**The task**
Write out these lines exactly as they appear, everything from the line containing "Task: Open the user account profile icon" down to the line containing "(x=776, y=266)".

--- start ---

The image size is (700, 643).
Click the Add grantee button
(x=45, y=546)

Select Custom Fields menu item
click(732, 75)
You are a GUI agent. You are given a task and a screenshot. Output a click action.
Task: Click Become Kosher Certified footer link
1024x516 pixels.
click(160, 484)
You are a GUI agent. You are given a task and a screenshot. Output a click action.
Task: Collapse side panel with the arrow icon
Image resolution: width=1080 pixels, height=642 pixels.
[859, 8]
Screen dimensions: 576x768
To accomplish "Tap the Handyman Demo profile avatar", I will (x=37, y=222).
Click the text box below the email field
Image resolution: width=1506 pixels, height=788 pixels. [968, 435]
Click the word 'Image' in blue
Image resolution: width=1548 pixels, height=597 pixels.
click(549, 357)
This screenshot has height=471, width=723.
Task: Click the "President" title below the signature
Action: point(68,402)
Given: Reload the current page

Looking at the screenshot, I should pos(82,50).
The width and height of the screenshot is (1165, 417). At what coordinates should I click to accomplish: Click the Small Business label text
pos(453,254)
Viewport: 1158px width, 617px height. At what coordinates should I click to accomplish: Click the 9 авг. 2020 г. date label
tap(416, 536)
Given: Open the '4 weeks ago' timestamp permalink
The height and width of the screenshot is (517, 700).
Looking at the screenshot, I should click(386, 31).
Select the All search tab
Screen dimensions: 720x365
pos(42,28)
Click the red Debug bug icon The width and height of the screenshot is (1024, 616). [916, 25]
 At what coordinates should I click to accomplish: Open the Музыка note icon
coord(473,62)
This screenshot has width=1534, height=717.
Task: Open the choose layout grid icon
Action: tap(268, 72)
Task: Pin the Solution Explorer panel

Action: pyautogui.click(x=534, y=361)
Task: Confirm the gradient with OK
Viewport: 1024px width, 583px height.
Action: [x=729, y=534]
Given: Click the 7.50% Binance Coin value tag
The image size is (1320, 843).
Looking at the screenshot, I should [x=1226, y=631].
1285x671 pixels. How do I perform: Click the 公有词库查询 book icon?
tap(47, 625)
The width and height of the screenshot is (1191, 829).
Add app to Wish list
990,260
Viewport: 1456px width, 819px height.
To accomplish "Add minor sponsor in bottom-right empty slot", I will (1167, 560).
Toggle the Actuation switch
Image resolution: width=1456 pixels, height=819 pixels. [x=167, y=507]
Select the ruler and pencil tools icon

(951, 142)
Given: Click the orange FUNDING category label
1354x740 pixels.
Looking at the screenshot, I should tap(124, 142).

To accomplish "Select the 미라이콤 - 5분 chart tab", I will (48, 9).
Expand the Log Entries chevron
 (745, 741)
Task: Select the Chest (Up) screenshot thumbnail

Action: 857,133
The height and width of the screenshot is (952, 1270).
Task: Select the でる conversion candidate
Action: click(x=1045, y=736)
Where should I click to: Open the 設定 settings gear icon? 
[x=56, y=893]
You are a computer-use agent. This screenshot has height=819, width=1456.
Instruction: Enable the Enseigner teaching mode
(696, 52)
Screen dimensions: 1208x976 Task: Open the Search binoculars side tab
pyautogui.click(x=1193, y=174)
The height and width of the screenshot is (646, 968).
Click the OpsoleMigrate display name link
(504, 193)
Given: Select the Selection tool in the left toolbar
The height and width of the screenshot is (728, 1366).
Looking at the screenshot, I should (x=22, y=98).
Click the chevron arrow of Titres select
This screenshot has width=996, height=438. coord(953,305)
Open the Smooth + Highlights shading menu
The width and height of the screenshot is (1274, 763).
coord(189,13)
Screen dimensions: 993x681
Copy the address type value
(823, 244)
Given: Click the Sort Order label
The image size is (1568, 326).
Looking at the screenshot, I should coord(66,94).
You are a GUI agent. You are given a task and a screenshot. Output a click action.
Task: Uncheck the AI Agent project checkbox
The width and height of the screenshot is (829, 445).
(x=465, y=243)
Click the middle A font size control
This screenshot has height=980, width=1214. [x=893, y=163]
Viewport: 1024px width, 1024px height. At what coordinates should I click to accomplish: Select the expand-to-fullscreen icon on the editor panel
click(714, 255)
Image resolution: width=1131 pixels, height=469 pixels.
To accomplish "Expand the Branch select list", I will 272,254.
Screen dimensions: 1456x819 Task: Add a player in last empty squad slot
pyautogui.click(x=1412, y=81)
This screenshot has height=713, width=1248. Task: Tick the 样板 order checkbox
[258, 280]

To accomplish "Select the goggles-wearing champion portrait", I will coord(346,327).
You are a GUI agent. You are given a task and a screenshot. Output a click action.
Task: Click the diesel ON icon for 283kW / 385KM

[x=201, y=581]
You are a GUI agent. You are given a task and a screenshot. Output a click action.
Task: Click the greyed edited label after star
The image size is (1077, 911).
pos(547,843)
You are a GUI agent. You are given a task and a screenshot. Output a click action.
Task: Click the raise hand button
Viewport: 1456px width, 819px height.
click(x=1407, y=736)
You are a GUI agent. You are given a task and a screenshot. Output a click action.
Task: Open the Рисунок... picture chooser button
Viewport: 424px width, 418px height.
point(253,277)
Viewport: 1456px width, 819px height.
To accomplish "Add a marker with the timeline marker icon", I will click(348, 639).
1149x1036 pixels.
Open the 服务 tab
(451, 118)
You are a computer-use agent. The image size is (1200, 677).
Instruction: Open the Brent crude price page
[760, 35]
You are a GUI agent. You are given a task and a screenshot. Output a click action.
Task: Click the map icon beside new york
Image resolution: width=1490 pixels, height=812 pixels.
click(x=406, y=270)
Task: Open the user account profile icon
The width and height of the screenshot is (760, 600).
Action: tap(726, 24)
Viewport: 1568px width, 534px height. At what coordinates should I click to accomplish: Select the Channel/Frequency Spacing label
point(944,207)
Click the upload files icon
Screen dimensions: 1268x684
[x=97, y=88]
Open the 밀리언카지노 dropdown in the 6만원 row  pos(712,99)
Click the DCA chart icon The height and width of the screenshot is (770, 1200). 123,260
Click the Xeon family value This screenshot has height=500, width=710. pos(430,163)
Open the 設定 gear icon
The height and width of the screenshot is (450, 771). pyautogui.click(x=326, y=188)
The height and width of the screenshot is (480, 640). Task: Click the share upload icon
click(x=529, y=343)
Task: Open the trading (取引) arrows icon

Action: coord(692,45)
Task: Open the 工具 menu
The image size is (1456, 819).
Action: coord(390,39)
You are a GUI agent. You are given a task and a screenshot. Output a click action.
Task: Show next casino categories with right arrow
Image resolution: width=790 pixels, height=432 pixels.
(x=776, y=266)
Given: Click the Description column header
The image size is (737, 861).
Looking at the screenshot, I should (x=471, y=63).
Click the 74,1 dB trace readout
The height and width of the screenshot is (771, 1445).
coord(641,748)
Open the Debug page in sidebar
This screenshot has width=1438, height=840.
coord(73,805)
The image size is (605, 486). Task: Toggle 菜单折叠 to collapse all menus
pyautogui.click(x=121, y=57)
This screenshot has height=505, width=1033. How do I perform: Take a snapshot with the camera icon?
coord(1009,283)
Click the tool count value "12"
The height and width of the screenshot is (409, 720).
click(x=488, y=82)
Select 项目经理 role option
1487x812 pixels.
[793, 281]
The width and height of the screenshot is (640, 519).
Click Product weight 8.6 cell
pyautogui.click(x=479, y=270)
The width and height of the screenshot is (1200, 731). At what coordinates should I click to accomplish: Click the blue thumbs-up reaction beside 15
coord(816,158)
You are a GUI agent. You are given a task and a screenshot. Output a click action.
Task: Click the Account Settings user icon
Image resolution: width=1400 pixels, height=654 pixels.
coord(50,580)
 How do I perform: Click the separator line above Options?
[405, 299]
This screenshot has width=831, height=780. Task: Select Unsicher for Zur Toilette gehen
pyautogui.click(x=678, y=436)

--- end ---

**Written answer**
Task: Open the user account profile icon
The width and height of the screenshot is (760, 600).
Action: tap(726, 24)
Viewport: 1568px width, 534px height. At what coordinates should I click to accomplish: Select the Channel/Frequency Spacing label
point(944,207)
Click the upload files icon
Screen dimensions: 1268x684
[x=97, y=88]
Open the 밀리언카지노 dropdown in the 6만원 row  pos(712,99)
Click the DCA chart icon The height and width of the screenshot is (770, 1200). 123,260
Click the Xeon family value This screenshot has height=500, width=710. pos(430,163)
Open the 設定 gear icon
The height and width of the screenshot is (450, 771). pyautogui.click(x=326, y=188)
The height and width of the screenshot is (480, 640). Task: Click the share upload icon
click(x=529, y=343)
Task: Open the trading (取引) arrows icon

Action: coord(692,45)
Task: Open the 工具 menu
The image size is (1456, 819).
Action: coord(390,39)
You are a GUI agent. You are given a task and a screenshot. Output a click action.
Task: Show next casino categories with right arrow
Image resolution: width=790 pixels, height=432 pixels.
(x=776, y=266)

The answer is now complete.